◆ **Collected data entries**:
↓↓↓

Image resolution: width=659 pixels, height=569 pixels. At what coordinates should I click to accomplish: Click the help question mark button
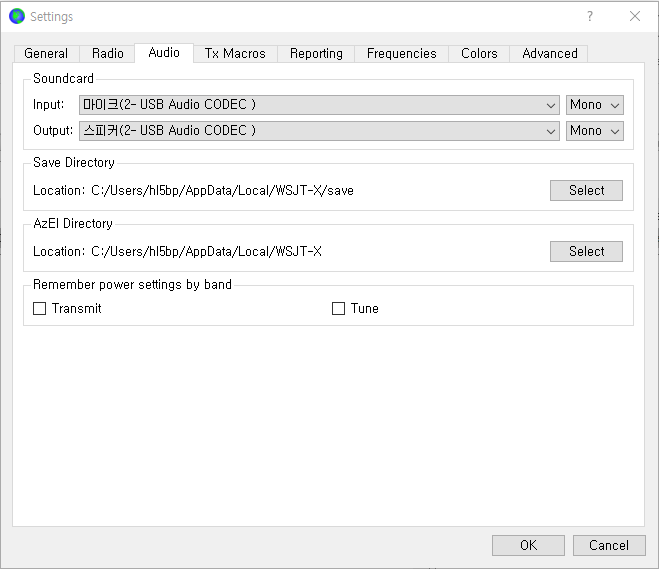(x=590, y=16)
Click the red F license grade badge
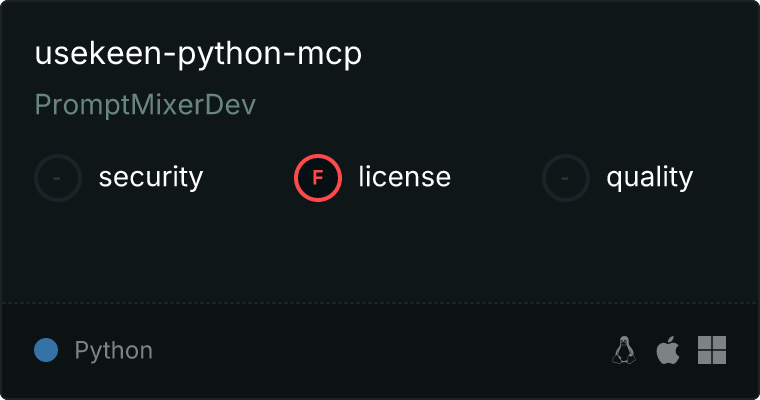 coord(318,178)
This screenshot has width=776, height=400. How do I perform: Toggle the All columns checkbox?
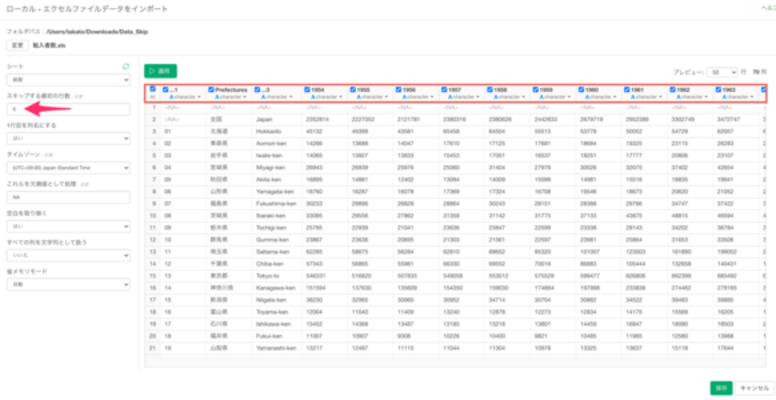[152, 89]
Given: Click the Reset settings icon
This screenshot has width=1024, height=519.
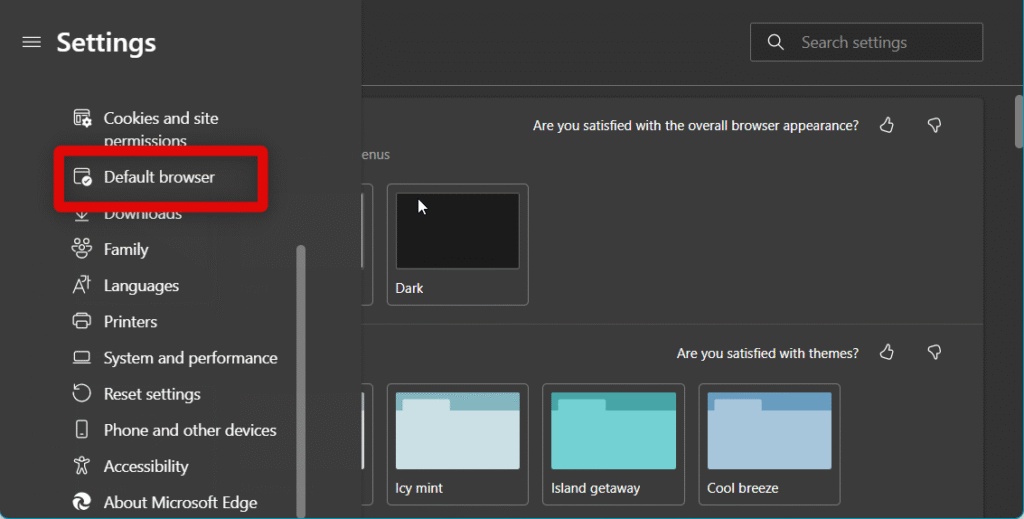Looking at the screenshot, I should pos(83,394).
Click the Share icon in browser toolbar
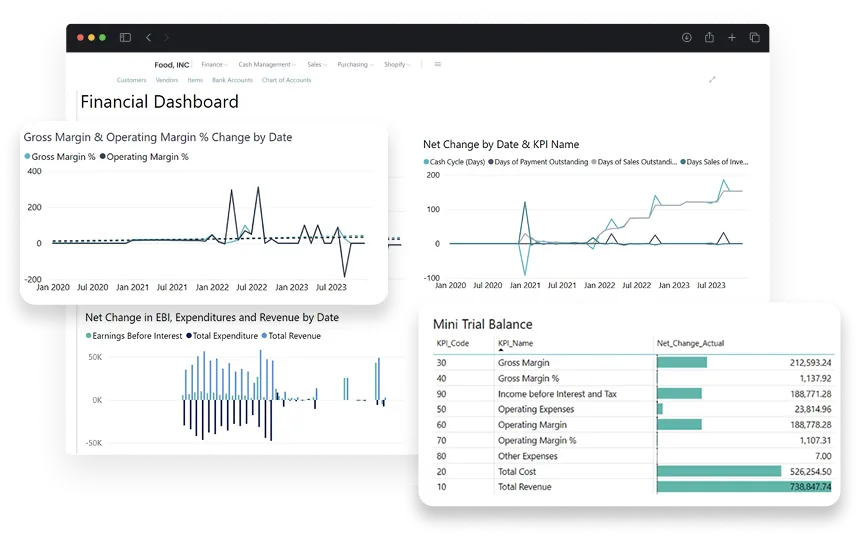This screenshot has width=860, height=537. (709, 38)
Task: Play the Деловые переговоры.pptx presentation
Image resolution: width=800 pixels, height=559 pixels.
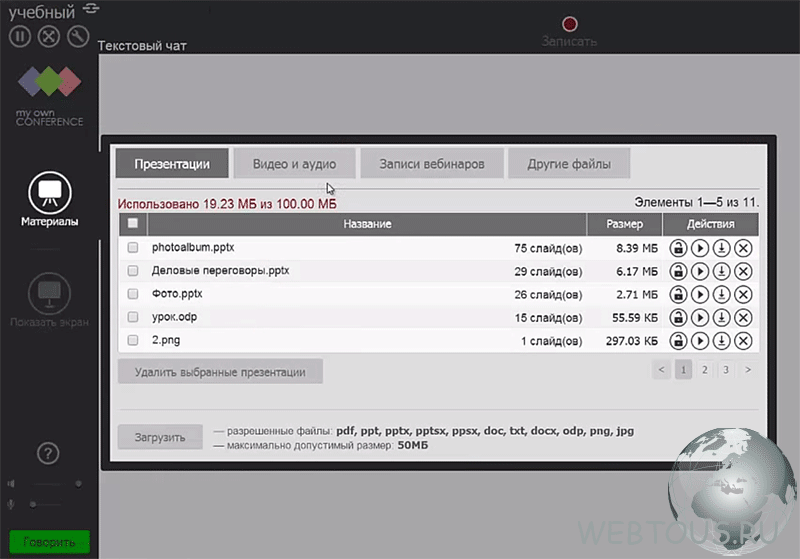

↑↑↑

◆ **The task**: When you copy the data, keep every line exact and leave out each picture.

◆ **Solution for this exercise**:
Image resolution: width=659 pixels, height=569 pixels. At what coordinates should I click to accomplish: Click the help question mark button
(x=590, y=16)
Click the red F license grade badge
 coord(318,178)
This screenshot has width=776, height=400. How do I perform: Toggle the All columns checkbox?
[152, 89]
Given: Click the Reset settings icon
This screenshot has width=1024, height=519.
Looking at the screenshot, I should pos(83,394).
Click the Share icon in browser toolbar
This screenshot has width=860, height=537. (709, 38)
Task: Play the Деловые переговоры.pptx presentation
Image resolution: width=800 pixels, height=559 pixels.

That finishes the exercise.